*PROBLEM REQUIREMENTS*.
Scan the entries below for the string "graph" and copy every line where it turns up.

[Stored items]
- - - - -

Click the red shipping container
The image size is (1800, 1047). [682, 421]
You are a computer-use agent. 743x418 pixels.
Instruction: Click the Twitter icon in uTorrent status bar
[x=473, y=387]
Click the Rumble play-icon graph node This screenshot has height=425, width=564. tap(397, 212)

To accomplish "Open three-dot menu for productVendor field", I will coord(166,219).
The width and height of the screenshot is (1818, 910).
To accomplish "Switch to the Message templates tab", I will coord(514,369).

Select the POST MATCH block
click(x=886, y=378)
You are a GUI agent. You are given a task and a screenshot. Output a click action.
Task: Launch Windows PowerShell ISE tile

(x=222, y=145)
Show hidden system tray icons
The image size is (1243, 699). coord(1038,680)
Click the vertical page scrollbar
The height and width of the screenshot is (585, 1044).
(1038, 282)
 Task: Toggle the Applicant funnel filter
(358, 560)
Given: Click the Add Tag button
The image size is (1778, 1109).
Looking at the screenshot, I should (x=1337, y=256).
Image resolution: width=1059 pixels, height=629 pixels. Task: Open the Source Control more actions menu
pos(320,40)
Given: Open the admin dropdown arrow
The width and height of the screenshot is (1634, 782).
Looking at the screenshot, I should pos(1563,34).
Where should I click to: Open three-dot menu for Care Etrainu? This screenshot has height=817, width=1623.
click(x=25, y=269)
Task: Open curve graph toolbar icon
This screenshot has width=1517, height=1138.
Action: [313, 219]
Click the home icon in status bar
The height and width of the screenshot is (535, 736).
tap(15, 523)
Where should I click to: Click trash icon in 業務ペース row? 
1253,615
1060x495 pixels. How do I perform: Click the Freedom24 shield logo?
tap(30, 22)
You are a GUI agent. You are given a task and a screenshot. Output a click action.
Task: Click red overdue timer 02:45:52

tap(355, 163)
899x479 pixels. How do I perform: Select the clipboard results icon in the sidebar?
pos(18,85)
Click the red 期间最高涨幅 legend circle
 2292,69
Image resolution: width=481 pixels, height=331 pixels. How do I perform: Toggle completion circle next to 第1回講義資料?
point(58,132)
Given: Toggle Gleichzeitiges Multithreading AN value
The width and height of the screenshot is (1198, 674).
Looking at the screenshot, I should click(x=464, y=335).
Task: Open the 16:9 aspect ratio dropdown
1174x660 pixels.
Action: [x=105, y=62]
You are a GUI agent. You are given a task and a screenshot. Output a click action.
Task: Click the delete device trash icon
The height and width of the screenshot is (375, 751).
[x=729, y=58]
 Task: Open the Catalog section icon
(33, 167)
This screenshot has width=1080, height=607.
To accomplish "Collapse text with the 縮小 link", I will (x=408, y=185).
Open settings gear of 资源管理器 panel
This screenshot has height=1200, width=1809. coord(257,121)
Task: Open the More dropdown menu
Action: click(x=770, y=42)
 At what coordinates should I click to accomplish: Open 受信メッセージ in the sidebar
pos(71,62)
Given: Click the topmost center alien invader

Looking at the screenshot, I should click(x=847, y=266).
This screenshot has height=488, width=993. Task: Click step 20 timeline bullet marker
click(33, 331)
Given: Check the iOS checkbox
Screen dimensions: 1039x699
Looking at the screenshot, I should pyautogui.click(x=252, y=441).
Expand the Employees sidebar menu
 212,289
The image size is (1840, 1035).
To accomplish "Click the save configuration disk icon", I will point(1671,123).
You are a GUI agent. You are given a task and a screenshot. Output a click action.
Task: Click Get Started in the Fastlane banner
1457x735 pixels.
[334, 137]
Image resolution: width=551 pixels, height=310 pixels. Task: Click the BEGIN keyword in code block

- - - - -

*EXERCISE OUTPUT*.
Click the Rumble play-icon graph node This screenshot has height=425, width=564. tap(397, 212)
Task: Open curve graph toolbar icon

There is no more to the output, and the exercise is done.